The reason is because our neighborhoods are besieged with parade goers parking bumper to bumper on both sides of our narrow neighborhood streets. Our sidewalks are filled with parade pedestrians walking to and from the parade area all day long. Beer bottles, plastic cups, food wrappers, candy wrappers, and green beads get strewn everywhere in the sidewalks, our lawns, and in the street. As the day wears on, the more intoxicated of the hoards end up urinating in the alleys, our driveways, and even our front yards. Some vomit in the street, or anywhere they happen to be. The incessant booming car stereos, parade announcers, bar bands, and loud car engines continues all day long, well into the evening hours. And when these parade goers finally get back to their cars, they head out on our neighborhood streets and local highways intoxicated and dangerous to themselves and other drivers.

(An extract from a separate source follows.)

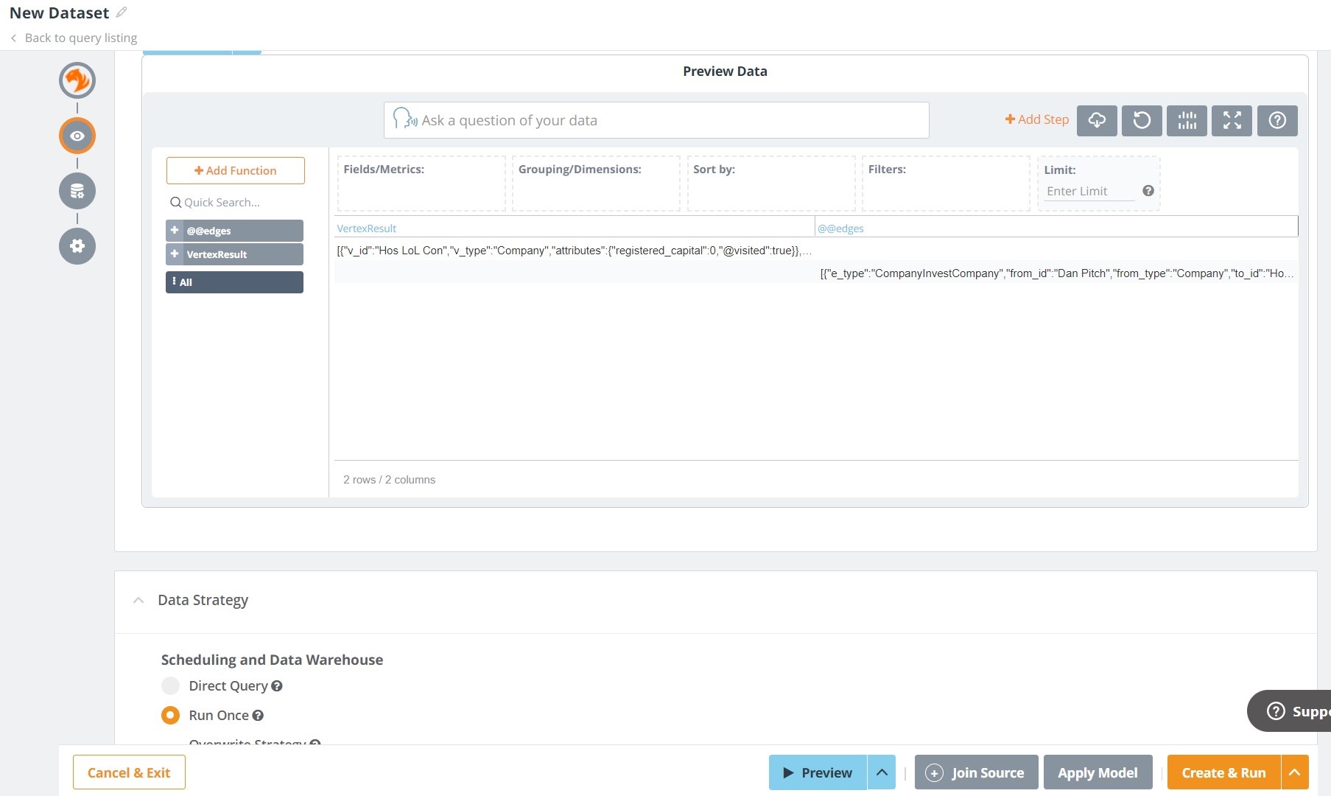Select the TigerGraph source step icon
The width and height of the screenshot is (1331, 796).
77,80
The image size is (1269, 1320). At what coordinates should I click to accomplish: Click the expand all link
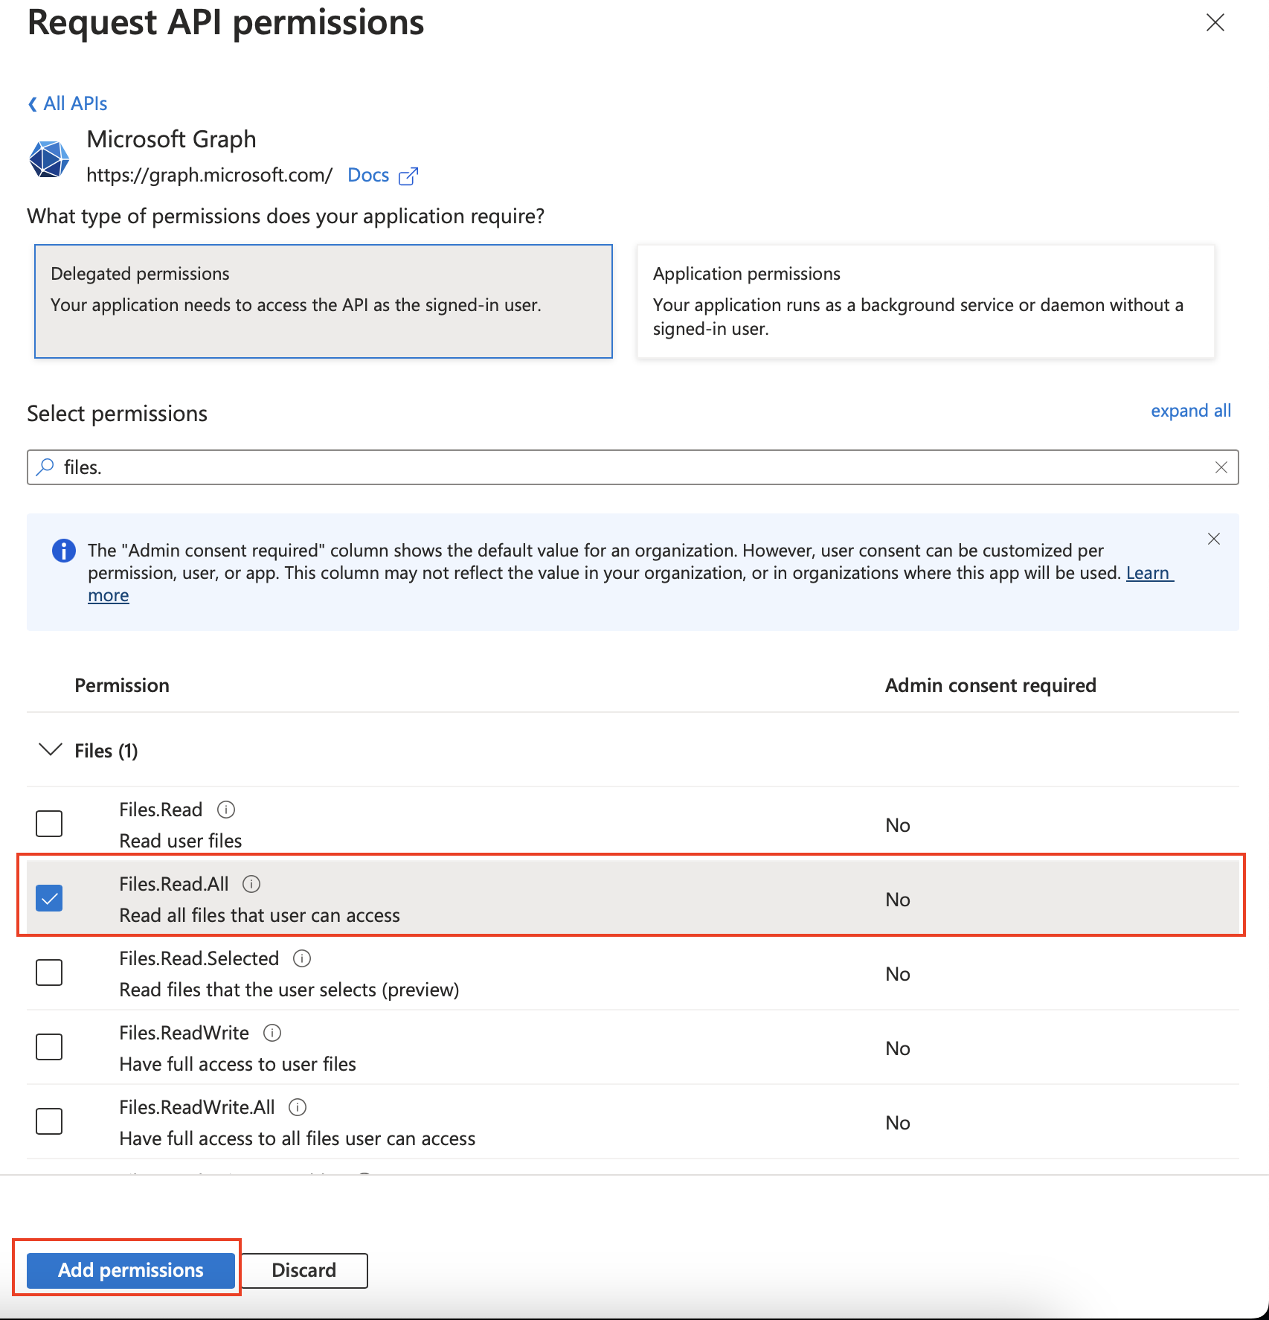[x=1190, y=411]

Now this event primarily benefits the parade organizers and the local businesses that line the parade route. It also primarily benefits the City of Dallas, as they get all the license fees and overrides on what parade fees are paid and tax revenues on what products, food, drinks, etc are sold. But neither the parade organizers nor the City of Dallas lifts a finger to help with crowd control, sanitation, traffic control, or police protection in the neighborhoods they send their parade goers into to park. They leave these neighborhoods to fend for themselves in terms of keeping their property and their families safe, and to clean-up for themselves the enormous mess of trash, vomit, and urine left behind the next day.

Oddly enough, the City of University Park does care about its residents, even though they stand to profit nothing from this parade event. The streets were patrolled often by University Park Police and citations issued when civil infractions were observed. But patrolling Dallas isn’t really their job, in spite of the fact that Dallas just wants to maximize their revenues and allow these parade organizers to maximize their profits.

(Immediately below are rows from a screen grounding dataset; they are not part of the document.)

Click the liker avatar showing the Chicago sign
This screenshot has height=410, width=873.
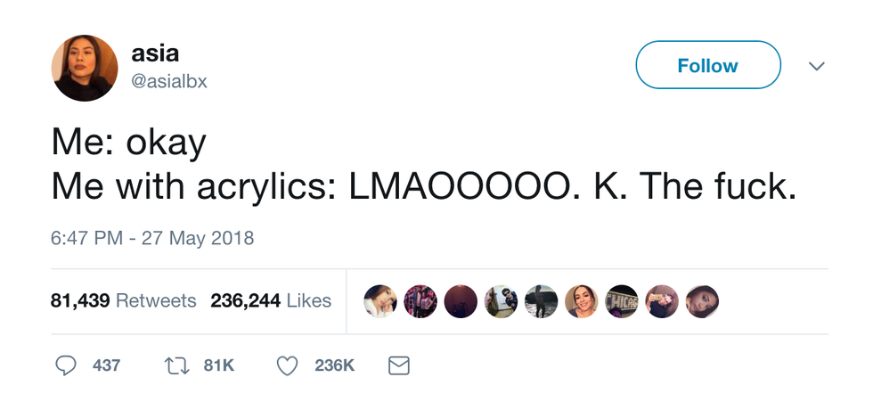point(622,301)
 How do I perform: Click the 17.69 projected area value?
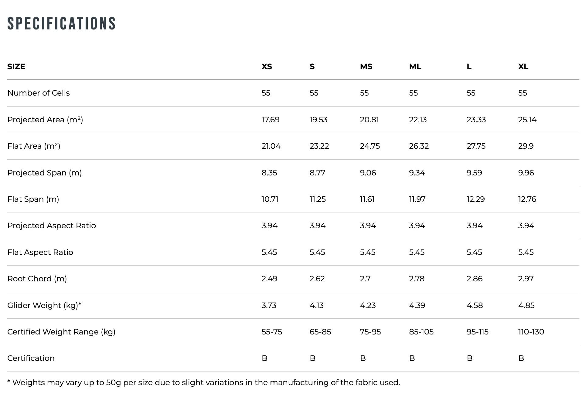(270, 120)
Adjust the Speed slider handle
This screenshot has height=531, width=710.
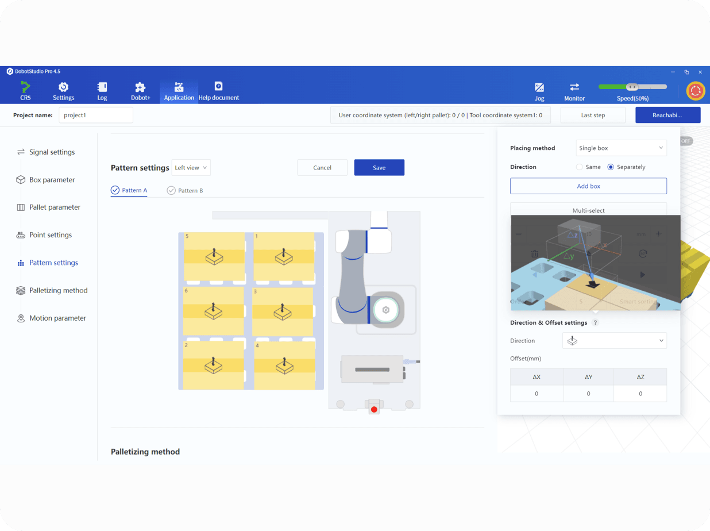pyautogui.click(x=632, y=87)
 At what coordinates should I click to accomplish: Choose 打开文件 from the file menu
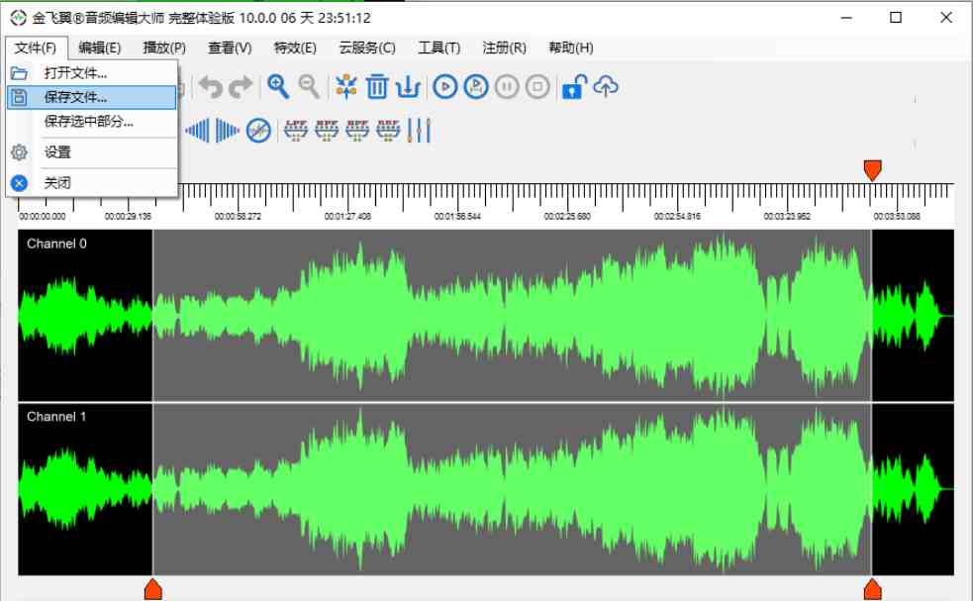click(x=76, y=71)
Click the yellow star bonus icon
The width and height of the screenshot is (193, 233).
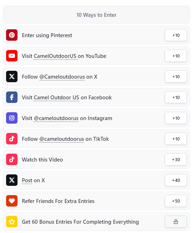[x=12, y=222]
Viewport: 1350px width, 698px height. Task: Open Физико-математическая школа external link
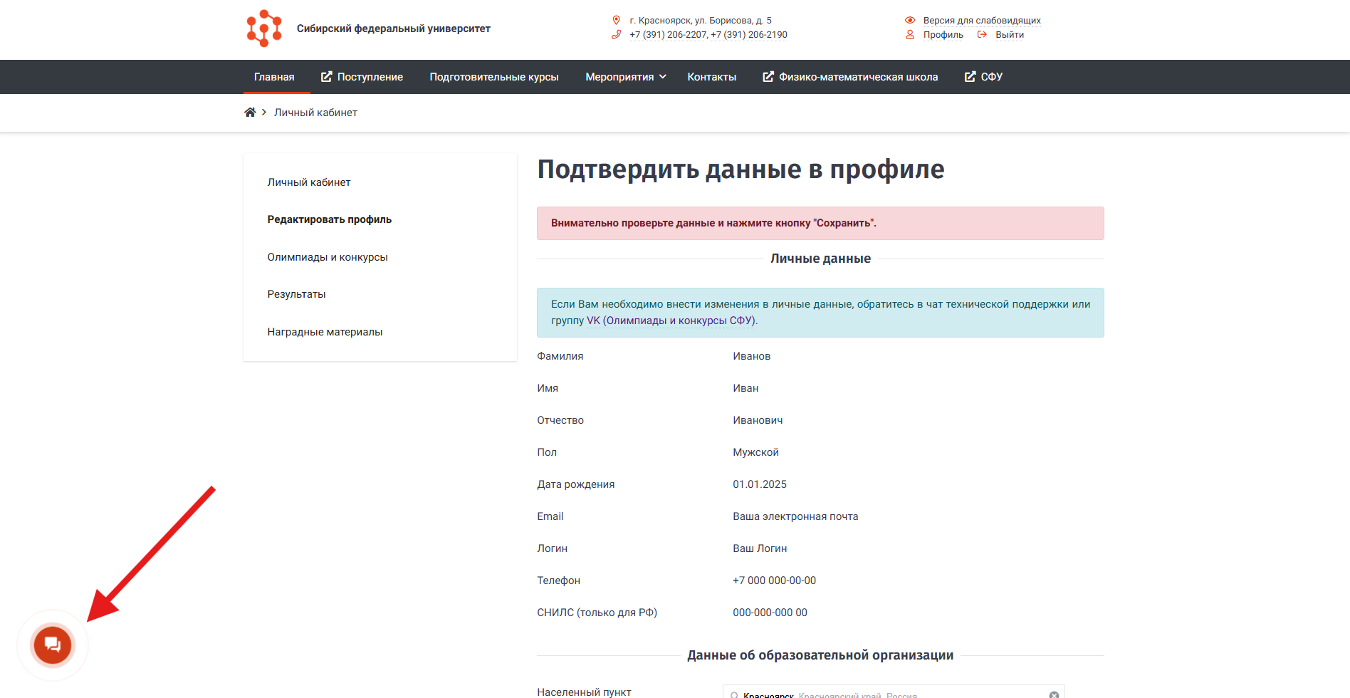point(850,77)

I’ve lived in a lot of different cities, each with their own main parade days, and none of them ever turned their back on their residents during their events like Dallas has. First, they organized public transportation to and from their events. Second, they increased police patrol in areas adjacent to their events to help with crowd and traffic control, and keep things civil. Third, they provided clean-up crews and street sweepers early the next morning to make sure any messes were cleaned-up first thing. And many of their parade events involved several times more attendees than the 90 thousand estimated at this year’s Saint Patrick’s Day parade.

Bottom line is Saint Patrick’s Parade day is a plague upon our neighborhoods and our citizens. One there is no justification for. Not only does Dallas have but an insignificant percentage of citizens of Irish decent, but Saint Patrick himself wasn’t even Irish – he was British. He was born “Maewyn Succat” in the 4th century, but changed his name to “Patricius” after becoming a priest. And interestingly enough, Saint Patrick’s day in Ireland was born as a feast day in which bars were closed (no drinking). A far cry from how it is celebrated today. In fact, St. Patrick became a bishop shortly before his death, and is widely credited for bringing Christianity to Ireland. By the way, Saint Patrick’s original color was blue. It was only changed to green to link to the Irish independence movement in the late 18th century.

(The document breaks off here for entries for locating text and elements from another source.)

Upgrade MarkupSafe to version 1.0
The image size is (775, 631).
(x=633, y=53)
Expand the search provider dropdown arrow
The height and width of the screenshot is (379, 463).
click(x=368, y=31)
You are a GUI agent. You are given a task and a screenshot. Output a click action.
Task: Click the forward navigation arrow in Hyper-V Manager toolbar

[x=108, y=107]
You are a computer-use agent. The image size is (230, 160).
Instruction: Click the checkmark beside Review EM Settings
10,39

So why all the encouragement to drink ourselves silly on green beer? So we’ll spend a lot of money doing so, of course. And spending money makes a lot of businesses and the City of Dallas a lot of money. So next time you feel like dressing up in green, getting drunk, and trashing out your local neighborhoods, ask yourself if celebrating a phony holiday all about making others money is really worth it for you, or the right thing to do. Try instead to find reasons to celebrate in a responsible way that respects other people and pays homage to something worthy of your respect and consideration. Our nation is filled with a variety of people from varying nationalities and ethnicity. We could find a reason to celebrate Italian Day, Spanish Day, Polish Day, Scottish Day, African Day, Netherlands Day, and so forth. Let’s find good reasons to celebrate legitimate things, not manufactured holiday’s just to promote consumer spending.